Instructions to follow
Reproduce the listing below word for word, from its first line through the line containing "click(441, 33)", inclusive.
begin Given data
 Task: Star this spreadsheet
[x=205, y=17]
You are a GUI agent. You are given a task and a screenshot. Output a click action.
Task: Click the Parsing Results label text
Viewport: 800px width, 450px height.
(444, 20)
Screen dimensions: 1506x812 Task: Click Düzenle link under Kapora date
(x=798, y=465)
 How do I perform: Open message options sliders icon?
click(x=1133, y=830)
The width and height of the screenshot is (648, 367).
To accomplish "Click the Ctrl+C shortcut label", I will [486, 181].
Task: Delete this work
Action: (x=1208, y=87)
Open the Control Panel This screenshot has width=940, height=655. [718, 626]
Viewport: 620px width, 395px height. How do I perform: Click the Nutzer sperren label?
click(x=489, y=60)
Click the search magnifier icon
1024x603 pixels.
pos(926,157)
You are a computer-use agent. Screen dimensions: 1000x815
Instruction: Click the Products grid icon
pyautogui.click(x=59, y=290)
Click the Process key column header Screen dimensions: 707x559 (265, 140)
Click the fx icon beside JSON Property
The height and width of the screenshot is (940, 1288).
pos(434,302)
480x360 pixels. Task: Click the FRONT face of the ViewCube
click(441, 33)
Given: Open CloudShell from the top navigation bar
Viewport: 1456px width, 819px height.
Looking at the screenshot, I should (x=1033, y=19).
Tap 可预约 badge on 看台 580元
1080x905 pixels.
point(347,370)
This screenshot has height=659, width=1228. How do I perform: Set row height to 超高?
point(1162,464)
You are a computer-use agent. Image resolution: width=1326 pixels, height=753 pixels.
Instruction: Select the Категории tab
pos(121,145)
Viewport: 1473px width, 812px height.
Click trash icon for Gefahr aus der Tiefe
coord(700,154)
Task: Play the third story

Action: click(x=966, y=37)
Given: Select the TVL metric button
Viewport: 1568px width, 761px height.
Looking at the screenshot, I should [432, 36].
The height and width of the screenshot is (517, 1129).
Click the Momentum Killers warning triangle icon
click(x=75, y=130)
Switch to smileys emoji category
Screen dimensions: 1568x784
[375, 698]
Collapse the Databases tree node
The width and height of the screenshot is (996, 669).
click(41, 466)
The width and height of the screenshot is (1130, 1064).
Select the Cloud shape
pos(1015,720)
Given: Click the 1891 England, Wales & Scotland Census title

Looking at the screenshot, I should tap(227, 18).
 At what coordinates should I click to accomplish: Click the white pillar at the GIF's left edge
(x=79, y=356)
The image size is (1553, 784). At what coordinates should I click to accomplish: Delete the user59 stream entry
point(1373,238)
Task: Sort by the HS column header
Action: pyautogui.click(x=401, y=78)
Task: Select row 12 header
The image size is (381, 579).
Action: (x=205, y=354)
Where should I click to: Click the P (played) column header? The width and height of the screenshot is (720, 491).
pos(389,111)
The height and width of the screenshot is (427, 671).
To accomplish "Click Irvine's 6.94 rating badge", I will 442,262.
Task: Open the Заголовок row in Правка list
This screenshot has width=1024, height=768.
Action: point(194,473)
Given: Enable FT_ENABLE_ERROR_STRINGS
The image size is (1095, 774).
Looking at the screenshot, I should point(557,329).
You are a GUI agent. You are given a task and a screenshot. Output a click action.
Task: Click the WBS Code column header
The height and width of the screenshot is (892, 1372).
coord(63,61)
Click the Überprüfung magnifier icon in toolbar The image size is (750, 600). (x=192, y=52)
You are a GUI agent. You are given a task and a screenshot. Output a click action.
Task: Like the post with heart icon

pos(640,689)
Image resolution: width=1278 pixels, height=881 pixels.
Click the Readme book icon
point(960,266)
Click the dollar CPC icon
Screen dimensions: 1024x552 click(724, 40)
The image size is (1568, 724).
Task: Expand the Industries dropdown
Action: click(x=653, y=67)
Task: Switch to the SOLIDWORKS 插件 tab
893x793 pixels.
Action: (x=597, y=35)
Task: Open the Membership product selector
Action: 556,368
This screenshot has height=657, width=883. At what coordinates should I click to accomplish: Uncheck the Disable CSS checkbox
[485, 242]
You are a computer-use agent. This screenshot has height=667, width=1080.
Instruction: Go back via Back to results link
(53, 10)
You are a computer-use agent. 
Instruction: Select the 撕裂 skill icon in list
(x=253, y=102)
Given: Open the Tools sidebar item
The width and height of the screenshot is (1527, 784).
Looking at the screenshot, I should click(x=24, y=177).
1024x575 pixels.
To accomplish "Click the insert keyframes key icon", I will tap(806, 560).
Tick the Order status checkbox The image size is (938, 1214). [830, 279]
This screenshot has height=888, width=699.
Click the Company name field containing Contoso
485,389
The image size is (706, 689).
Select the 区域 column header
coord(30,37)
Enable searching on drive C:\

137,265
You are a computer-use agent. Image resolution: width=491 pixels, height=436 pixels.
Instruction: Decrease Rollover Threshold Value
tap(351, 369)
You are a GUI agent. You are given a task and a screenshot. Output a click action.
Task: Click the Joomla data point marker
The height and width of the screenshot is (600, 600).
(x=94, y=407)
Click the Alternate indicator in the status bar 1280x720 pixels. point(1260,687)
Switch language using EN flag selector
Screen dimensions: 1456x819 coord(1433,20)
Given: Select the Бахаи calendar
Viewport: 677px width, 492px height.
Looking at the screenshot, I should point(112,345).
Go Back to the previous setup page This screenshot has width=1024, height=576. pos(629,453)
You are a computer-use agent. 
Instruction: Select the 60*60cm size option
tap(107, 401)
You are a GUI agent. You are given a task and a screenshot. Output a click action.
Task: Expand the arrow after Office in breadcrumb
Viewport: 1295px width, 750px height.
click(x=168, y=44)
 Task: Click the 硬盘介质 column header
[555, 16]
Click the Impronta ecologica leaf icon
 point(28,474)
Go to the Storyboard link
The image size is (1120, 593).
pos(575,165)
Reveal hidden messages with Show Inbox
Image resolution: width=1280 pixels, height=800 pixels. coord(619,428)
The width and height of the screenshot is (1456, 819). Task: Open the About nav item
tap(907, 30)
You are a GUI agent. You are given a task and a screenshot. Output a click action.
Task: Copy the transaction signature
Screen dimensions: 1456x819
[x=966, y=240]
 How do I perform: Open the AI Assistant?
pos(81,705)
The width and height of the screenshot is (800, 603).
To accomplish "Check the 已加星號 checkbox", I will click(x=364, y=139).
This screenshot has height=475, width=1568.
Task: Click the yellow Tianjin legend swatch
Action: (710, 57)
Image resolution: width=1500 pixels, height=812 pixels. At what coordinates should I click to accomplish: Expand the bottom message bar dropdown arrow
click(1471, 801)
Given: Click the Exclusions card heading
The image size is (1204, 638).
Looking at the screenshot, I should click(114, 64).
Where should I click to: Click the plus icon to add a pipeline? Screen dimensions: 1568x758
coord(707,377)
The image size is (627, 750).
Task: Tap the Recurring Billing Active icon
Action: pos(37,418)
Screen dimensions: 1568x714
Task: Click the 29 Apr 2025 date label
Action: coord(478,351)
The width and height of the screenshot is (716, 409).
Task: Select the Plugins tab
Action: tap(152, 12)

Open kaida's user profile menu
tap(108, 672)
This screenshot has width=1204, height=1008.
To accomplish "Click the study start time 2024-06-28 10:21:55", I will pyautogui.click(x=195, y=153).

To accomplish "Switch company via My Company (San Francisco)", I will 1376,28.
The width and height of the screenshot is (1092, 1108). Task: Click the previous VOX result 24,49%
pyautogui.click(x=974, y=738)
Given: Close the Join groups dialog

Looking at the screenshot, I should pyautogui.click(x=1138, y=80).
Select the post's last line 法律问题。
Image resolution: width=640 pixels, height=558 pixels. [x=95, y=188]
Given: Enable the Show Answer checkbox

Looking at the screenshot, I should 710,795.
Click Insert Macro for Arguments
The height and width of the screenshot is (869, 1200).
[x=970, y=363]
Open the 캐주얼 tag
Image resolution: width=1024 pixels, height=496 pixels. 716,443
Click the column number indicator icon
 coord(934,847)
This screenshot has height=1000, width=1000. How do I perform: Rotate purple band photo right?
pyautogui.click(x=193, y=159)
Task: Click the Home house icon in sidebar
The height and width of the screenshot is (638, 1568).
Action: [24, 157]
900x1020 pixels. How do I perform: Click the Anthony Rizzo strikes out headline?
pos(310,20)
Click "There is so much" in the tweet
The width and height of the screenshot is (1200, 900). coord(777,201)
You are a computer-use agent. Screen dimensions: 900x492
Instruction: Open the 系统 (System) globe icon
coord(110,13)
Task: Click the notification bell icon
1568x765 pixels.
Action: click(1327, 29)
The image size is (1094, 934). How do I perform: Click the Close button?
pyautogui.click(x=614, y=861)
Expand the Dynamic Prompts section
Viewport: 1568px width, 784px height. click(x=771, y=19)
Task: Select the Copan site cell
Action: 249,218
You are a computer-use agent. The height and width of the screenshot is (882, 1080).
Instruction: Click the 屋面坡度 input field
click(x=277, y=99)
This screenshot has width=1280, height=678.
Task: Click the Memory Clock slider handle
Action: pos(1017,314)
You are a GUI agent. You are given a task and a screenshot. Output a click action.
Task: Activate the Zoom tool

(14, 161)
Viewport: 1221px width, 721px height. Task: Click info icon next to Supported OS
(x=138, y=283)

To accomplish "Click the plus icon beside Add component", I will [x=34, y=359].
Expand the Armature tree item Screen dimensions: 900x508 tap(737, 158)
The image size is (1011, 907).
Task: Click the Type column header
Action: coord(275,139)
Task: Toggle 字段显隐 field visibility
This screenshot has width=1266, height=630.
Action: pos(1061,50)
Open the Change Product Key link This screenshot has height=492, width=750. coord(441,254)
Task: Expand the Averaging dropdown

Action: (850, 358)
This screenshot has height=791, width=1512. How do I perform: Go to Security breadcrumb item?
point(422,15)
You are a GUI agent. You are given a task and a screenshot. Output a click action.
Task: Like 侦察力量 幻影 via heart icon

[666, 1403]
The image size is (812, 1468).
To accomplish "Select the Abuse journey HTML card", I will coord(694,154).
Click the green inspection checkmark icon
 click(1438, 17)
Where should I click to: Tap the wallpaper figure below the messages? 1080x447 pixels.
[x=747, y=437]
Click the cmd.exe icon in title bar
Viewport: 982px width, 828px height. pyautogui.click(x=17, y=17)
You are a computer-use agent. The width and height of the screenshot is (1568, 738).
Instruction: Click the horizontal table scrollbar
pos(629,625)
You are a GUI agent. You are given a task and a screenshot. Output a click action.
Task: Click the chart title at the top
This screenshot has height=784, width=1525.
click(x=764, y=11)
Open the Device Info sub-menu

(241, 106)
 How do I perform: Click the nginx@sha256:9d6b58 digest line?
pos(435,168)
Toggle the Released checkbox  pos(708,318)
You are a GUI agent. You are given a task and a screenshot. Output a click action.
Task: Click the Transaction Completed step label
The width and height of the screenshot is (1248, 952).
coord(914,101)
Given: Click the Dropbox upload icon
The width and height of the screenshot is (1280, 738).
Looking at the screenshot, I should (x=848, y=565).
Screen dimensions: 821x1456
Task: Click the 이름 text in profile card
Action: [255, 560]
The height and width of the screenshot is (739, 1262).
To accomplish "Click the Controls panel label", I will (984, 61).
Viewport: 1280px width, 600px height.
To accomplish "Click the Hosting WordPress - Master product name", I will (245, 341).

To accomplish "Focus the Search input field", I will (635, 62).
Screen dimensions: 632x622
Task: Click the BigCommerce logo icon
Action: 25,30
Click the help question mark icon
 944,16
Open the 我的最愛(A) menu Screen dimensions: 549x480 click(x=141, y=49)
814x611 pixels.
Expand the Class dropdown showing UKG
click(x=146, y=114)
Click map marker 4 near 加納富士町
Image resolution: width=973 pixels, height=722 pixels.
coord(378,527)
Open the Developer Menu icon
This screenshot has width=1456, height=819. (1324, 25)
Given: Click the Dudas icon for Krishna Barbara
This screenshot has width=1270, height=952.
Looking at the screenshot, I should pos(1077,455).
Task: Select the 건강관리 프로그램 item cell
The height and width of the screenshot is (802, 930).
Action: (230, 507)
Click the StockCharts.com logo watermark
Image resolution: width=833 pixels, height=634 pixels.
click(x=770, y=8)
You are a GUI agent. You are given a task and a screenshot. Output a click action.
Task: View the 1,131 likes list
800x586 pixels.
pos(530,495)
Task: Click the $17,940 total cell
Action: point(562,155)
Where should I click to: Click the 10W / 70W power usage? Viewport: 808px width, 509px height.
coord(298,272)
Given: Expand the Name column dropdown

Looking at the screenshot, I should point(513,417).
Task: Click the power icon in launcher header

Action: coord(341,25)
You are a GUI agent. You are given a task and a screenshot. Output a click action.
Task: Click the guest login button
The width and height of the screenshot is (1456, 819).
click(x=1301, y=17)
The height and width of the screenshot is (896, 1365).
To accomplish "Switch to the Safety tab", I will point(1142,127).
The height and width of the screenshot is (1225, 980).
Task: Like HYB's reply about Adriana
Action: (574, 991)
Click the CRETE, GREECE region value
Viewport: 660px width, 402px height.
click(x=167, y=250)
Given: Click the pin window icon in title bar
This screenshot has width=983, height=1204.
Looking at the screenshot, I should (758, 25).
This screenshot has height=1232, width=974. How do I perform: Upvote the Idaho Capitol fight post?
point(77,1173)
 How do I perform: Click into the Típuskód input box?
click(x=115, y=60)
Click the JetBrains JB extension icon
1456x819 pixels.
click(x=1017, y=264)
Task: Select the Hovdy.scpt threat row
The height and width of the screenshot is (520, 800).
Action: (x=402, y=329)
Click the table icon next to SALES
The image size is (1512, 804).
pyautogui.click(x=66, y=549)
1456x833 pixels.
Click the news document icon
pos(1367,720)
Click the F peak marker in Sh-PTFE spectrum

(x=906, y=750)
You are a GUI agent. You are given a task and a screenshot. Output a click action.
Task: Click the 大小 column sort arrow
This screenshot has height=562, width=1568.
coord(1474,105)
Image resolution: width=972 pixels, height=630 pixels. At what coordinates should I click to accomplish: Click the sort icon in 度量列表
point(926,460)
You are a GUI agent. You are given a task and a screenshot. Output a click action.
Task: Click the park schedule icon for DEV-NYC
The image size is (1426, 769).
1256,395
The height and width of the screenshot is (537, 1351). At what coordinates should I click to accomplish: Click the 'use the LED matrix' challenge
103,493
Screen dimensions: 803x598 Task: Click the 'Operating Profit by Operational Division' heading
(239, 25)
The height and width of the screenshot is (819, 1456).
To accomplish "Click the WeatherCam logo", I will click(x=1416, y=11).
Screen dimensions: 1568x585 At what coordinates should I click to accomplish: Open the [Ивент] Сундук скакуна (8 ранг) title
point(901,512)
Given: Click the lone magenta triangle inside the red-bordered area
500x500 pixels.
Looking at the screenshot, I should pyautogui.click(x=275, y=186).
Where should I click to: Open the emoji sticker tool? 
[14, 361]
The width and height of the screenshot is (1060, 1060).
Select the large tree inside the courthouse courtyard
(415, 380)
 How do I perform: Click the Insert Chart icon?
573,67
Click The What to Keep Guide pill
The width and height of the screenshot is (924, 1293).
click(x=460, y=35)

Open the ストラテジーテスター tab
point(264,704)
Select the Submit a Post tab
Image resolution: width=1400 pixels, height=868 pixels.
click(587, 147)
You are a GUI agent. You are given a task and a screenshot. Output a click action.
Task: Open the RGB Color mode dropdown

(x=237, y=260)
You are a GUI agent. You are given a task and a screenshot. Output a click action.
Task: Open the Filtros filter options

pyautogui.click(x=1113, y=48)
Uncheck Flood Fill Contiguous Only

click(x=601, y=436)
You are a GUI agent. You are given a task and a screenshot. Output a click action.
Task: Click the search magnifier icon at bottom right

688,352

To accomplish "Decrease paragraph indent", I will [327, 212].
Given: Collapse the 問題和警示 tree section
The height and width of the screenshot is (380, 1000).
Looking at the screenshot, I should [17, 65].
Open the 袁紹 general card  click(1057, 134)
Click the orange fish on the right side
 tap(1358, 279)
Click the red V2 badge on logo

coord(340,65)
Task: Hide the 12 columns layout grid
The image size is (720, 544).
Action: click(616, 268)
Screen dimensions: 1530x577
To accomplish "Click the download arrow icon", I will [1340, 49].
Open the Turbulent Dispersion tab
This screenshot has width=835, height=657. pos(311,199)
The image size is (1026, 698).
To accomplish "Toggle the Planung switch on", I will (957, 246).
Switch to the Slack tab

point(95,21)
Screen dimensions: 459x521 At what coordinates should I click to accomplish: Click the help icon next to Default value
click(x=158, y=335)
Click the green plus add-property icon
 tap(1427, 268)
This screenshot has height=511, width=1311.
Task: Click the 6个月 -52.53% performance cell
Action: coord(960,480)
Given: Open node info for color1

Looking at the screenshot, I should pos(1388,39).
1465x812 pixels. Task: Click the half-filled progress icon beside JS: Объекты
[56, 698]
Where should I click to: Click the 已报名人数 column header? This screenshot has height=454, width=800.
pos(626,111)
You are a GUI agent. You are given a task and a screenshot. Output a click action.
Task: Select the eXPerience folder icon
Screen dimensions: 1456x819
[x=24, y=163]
end Given data
Result of the task
 Task: Star this spreadsheet
[x=205, y=17]
You are a GUI agent. You are given a task and a screenshot. Output a click action.
Task: Click the Parsing Results label text
Viewport: 800px width, 450px height.
(444, 20)
Screen dimensions: 1506x812 Task: Click Düzenle link under Kapora date
(x=798, y=465)
 How do I perform: Open message options sliders icon?
click(x=1133, y=830)
The width and height of the screenshot is (648, 367).
To accomplish "Click the Ctrl+C shortcut label", I will [486, 181].
Task: Delete this work
Action: (x=1208, y=87)
Open the Control Panel This screenshot has width=940, height=655. [718, 626]
Viewport: 620px width, 395px height. How do I perform: Click the Nutzer sperren label?
click(x=489, y=60)
Click the search magnifier icon
1024x603 pixels.
pos(926,157)
You are a computer-use agent. Screen dimensions: 1000x815
Instruction: Click the Products grid icon
pyautogui.click(x=59, y=290)
Click the Process key column header Screen dimensions: 707x559 (265, 140)
Click the fx icon beside JSON Property
The height and width of the screenshot is (940, 1288).
pos(434,302)
480x360 pixels. Task: Click the FRONT face of the ViewCube
click(441, 33)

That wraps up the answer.